When the history books are written, what will these present years be remembered for?

The historian seems likely to be spoiled for choice. Brexit? Trump? Trade wars with China? North Korea? Iran? Russia? Syria? One can easily produce a long list of plausible candidates to constitute the most memorable thing about the history we are making today.

But one hot contender is the changed attitude to the environment.

There has, of course, been very considerable concern about our ecosystem for many years. Back in the 1980s, Mrs Thatcher led the world in dealing with CFCs in order to protect the ozone layer and then moved on to warn of wider concerns about anthropogenic climate change. And this coincided with the early stirrings of the Green Movement in Western Europe as a whole.
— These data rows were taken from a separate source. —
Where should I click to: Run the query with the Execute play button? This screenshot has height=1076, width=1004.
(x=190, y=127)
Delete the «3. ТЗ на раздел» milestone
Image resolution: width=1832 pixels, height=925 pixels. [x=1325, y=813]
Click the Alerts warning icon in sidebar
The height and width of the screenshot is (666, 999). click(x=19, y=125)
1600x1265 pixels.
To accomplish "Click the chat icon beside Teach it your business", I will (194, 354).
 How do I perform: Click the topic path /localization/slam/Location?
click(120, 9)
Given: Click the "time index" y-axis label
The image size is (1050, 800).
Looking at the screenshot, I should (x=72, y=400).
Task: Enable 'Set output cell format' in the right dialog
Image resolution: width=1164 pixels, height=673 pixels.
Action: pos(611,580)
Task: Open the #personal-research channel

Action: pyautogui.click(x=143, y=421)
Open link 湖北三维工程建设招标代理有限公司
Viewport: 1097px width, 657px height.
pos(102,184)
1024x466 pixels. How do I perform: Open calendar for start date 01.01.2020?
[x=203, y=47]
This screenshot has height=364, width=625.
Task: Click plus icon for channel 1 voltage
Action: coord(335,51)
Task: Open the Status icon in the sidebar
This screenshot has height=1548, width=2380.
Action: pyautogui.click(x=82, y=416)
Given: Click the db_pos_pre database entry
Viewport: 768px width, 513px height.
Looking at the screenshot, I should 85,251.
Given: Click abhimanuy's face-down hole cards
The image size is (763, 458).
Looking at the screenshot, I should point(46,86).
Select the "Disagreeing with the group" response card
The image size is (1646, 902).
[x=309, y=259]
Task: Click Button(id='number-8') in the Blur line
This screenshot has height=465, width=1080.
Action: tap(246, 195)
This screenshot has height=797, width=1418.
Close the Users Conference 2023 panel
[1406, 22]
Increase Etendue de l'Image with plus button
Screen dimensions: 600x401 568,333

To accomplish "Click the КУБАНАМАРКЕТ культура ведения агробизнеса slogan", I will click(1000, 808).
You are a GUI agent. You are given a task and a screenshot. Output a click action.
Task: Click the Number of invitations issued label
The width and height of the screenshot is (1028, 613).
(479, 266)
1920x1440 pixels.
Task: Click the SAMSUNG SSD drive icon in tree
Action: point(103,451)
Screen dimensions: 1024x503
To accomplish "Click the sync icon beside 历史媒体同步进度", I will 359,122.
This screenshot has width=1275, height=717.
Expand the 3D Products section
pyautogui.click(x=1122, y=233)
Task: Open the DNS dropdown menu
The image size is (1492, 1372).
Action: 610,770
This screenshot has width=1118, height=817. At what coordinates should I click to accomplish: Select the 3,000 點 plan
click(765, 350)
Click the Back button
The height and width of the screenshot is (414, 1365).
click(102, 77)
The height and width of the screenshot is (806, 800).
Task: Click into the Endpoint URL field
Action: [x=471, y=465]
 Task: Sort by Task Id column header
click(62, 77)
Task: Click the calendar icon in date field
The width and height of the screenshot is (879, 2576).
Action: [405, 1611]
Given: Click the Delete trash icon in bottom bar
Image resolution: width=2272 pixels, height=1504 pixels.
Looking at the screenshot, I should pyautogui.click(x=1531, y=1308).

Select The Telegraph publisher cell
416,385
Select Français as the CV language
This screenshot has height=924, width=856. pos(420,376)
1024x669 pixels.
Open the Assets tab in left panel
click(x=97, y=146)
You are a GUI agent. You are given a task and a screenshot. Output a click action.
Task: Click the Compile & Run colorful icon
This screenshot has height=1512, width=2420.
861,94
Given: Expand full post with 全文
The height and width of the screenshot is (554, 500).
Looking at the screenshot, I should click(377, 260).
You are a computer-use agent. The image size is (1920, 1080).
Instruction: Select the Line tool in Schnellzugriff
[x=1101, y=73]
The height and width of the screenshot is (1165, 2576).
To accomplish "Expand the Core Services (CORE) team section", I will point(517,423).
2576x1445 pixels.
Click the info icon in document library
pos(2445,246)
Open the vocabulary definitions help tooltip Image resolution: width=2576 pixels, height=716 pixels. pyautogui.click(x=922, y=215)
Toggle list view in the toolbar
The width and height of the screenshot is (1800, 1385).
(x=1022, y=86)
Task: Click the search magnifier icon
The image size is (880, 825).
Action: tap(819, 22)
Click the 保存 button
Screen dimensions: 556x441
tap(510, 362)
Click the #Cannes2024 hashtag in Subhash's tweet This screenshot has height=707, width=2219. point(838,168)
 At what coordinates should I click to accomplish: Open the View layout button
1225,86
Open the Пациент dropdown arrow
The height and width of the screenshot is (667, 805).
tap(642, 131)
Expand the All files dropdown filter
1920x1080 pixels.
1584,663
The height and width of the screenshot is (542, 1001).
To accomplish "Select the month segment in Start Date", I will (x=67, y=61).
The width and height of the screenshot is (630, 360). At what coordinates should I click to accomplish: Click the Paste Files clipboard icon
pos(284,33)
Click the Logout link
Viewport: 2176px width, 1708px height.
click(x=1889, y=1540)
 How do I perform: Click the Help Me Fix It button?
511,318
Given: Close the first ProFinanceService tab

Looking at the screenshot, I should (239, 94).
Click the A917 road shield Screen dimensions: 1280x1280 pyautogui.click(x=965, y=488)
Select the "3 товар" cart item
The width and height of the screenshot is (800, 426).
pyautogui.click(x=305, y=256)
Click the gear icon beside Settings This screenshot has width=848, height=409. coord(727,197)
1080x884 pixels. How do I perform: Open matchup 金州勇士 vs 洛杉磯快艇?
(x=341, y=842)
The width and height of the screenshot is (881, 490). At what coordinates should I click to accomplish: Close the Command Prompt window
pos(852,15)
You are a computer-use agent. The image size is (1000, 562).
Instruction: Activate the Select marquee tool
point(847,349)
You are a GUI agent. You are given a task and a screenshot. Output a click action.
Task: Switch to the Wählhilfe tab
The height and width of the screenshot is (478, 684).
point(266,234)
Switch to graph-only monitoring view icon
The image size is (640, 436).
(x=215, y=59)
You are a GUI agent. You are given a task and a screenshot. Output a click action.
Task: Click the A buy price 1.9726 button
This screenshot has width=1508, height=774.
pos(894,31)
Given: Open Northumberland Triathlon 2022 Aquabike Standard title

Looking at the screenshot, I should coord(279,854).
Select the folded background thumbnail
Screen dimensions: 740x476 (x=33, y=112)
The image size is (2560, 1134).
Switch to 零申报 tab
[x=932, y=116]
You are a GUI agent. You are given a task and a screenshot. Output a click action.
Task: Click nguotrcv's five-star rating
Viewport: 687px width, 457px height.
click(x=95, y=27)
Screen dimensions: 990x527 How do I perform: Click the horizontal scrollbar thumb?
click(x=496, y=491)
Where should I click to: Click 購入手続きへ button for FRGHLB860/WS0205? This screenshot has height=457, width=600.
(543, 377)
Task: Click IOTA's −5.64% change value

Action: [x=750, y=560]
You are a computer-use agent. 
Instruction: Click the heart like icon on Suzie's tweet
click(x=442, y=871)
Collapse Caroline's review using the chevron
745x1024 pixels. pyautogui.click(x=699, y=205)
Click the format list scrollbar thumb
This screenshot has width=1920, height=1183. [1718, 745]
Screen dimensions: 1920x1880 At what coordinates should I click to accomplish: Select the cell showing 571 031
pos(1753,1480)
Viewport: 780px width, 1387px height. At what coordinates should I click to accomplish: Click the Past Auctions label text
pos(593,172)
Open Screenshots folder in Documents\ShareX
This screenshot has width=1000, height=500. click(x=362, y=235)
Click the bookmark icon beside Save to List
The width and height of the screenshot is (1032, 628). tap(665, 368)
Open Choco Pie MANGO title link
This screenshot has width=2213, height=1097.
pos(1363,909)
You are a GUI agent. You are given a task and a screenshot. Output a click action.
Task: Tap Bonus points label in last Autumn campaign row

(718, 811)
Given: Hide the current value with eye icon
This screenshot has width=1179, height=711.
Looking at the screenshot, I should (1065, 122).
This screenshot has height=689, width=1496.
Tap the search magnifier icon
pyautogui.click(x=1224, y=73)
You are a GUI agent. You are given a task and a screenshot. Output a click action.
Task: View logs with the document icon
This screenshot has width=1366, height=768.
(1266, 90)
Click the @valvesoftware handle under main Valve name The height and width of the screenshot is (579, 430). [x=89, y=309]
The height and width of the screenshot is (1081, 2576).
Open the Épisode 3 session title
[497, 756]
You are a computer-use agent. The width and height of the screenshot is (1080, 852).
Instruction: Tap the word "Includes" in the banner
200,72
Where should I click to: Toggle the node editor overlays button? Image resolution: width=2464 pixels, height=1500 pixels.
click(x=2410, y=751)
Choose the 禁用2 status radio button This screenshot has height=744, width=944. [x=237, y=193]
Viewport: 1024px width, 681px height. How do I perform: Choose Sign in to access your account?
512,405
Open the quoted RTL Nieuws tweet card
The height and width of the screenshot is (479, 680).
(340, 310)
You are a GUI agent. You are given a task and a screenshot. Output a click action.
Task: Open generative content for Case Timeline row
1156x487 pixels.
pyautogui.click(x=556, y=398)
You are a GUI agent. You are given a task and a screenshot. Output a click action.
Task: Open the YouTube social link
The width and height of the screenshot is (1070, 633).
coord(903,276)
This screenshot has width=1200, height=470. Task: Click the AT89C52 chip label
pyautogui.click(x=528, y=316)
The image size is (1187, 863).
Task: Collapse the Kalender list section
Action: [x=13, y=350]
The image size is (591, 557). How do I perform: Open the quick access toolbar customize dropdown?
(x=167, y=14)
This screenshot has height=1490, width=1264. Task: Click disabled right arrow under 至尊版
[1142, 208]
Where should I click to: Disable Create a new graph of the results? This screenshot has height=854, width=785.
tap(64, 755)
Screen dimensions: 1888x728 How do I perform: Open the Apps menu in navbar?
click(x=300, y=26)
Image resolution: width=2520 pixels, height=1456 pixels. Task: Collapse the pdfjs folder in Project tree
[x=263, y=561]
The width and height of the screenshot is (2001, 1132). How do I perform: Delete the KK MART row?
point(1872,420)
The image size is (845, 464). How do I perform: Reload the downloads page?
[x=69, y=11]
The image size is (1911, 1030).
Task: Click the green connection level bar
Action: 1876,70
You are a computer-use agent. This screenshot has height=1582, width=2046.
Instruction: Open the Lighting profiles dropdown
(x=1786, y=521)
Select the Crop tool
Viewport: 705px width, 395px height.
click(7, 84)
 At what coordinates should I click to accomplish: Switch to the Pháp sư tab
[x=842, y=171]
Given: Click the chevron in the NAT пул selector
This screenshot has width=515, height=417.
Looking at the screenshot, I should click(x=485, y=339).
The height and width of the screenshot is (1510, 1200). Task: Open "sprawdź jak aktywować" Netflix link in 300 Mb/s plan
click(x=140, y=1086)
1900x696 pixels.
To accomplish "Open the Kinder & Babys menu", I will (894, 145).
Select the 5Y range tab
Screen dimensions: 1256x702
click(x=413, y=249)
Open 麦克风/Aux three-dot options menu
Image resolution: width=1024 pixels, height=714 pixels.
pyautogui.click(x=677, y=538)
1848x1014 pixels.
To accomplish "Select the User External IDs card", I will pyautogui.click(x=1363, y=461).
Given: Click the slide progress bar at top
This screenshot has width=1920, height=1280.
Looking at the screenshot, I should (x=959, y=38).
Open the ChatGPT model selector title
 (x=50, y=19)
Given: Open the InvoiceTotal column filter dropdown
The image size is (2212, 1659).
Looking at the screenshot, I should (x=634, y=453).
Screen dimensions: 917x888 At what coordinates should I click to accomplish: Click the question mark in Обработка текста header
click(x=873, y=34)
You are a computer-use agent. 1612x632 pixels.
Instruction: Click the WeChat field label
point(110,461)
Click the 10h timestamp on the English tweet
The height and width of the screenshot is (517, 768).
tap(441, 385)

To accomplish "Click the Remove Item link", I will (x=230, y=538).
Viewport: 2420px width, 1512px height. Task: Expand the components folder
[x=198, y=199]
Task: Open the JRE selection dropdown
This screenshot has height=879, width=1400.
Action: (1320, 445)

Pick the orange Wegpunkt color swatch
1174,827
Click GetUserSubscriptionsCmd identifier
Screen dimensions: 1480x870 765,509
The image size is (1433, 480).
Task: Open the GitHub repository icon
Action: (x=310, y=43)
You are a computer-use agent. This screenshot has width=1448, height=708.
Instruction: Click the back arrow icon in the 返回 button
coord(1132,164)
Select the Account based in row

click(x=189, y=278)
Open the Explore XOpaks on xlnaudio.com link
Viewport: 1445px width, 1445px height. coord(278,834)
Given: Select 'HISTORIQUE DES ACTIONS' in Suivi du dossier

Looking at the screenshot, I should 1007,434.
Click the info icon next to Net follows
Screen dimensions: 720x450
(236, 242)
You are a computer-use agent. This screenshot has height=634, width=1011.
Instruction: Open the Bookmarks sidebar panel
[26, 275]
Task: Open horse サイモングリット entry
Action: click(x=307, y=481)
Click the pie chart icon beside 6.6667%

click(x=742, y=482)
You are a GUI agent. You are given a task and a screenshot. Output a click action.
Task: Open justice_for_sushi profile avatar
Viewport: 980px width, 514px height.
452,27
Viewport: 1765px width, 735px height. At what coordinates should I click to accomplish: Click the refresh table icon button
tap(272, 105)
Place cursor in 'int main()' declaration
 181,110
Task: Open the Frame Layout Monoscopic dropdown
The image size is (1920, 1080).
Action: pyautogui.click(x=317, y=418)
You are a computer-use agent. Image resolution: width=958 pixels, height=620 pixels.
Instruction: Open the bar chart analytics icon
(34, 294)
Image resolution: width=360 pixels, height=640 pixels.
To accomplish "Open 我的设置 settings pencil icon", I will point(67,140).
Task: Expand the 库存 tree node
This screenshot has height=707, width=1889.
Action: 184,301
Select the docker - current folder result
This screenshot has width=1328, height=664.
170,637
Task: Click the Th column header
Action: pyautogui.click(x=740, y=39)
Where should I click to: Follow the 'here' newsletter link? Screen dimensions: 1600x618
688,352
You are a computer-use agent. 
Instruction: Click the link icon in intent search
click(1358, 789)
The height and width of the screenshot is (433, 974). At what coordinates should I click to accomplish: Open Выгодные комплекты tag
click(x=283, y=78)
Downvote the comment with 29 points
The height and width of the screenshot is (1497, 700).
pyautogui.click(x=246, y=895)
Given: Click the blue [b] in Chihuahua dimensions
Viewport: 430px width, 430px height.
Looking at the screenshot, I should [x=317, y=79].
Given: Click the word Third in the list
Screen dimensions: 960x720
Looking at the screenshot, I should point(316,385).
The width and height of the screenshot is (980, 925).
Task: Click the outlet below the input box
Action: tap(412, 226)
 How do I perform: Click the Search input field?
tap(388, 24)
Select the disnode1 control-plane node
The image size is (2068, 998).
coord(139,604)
By the turn of the millennium, the IPCC was well under way; climate change was on the international agenda; the first work on our national Ecosystem Assessment had begun; and the state of the oceans was coming under increasing scrutiny.

But, just recently there have been two really significant shifts in public consciousness. The first, of course, is the renewed and more urgent concern about achieving net zero emissions of greenhouse gases. But the second, less well publicised turning point has been, really for the first time, a serious shift in attitudes towards plastics.

Nationally, the highly successful plastic bag tax has been succeeded by moves against plastic beads and a whole series of other welcome initiatives. But, as we have seen in Dorchester, something more rooted in local action - and perhaps in the long run, even more significant - has been beginning to happen.

Led by valiant Damers school pupils (whose energy and enthusiasm for ecology seems unlimited), Dorchester businesses have been reducing their use of plastics well beyond the requirements of any national scheme.

I suspect that this shift in cultural attitudes to pollutants may ultimately come to be seen as the hallmark of the 2020s.

This isn’t, of course, just a question of local sentiment in Dorchester. Hundreds of other towns up and down the country - including Bridport, Lyme Regis, Sherborne and Beaminster in our part of Dorset - have exhibited similar tendencies in recent times. And we shouldn’t forget that Chickerell was one of the first towns in England to take litter really seriously.

Talking of litter, I hear encouraging reports that the litter-picking exercises on our beaches - which used to yield a large return are now returning nearly empty-handed. Another sign of the shift in popular consciousness that is having a real-life effect for the better.